I'd spend hours online, after waiting for my dial-up connection to load, researching natural healing methods. I couldn't get enough of it. Even as I got older and went off to art school, my blog roll was full of wellness blogs about fitness, food, and self-care.
During my time at the Maryland Institute College of Art in Baltimore, I got super interested in community-based art (among other things). Specifically, I was really interested in the way that art could be used as a healing tool, and the way it could bring groups of people together. After graduation, I served for 3 years with Americorps at a local grassroots non-profit art center for kids and teens in Baltimore.
At the art center, I got to do some incredible projects with some amazing kids. We used art as a way to start a conversation about social justice, community, as well as our own emotions and feelings. I loved it, but I felt that something was missing.
I got to know many of the teens at the art center well, and one in particular was having a really hard time at school. In an attempt to help her raise her grades, we set her up with a tutor that would come to the center. But we realized that by the time the tutor arrived around 5pm, the teen could barely focus and would be easily frustrated and give up. It wasn't until we talked about her food that I realized what was going on.
This teen, like many other people, would skip breakfast because she didn't have time before she had to go to school. Her mother would give her money for lunch, but she'd hold onto it, because she didn't like the lunch at school (and I couldn't blame her). Instead, she'd stop by the corner store on her way home from school to grab a Chicken Box - a beloved Baltimore tradition of literally filing a box full of fried chicken, french fries and ketchup. So this was the first thing she was eating all day, around 3:30pm.
So yeah, by 5:00 anybody would crash and not want to do their damn homework.
This was a huge eye opener for me. And to top it all off, I had a major meltdown (read: Quarter-Life Crisis) when I was 24. Think debilitating anxiety, depression, panic attacks, the works.
After my service term was finished, I enrolled at the Institute for Integrative Nutrition and got my certificate in Health Coaching.
And I read a WHOLE LOT about women's health and feminism.
By making changes in my own diet (through loads of experimentation), lifestyle, mindset and self-care, I went from not being able to get out of bed to suddenly having loads of energy, clear skin, and generally feeing ready to take on the fucking world!
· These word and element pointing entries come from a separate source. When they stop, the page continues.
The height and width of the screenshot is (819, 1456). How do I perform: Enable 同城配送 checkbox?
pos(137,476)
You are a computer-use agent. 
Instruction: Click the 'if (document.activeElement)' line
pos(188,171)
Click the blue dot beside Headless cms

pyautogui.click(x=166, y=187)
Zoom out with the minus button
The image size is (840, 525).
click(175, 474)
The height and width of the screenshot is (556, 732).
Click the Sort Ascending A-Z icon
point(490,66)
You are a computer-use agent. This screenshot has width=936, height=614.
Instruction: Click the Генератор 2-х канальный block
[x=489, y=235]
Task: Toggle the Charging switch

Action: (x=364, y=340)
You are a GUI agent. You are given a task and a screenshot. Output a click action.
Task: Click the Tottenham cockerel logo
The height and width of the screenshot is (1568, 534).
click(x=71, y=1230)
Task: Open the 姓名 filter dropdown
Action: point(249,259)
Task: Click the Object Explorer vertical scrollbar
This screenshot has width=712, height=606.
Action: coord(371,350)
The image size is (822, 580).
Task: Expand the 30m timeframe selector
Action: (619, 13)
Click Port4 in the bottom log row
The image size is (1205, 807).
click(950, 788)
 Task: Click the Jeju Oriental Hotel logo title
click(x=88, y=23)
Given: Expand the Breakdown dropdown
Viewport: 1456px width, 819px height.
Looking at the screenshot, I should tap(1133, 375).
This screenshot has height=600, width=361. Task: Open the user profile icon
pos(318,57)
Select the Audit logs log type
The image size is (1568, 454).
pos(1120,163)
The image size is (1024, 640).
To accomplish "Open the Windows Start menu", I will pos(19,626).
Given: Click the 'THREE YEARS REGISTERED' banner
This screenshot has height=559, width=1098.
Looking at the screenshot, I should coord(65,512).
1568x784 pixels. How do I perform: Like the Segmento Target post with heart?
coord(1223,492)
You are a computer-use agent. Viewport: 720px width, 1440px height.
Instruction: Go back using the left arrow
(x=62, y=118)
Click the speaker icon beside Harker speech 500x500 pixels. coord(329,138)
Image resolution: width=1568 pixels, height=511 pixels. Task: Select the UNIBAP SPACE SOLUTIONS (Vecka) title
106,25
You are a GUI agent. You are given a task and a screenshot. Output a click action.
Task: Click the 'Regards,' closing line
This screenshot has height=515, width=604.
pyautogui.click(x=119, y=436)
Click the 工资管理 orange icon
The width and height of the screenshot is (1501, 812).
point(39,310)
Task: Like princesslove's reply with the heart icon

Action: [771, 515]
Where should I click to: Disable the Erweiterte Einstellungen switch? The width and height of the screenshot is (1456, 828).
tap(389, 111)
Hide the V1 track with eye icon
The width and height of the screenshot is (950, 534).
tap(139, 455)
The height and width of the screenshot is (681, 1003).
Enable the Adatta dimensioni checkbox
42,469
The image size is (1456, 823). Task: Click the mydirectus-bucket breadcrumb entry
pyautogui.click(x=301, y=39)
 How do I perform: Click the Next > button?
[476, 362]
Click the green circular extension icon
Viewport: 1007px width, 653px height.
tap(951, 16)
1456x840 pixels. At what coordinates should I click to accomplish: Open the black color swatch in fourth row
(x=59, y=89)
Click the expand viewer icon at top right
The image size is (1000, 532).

Now, I'm honored to be helping women who feel burnt-out, tired all the time, and generally like shit to feel vibrant and excited through nutritional education, emotional support, and incorporating radical acts of self-care into their daily lives.
I'm tired of the fucked up way that society treats women, and the way they are shamed for spending even a second of their time taking care of themselves. How often do you see women described as "selfish" "vain" or "snobby"?
How often do you see men described that way?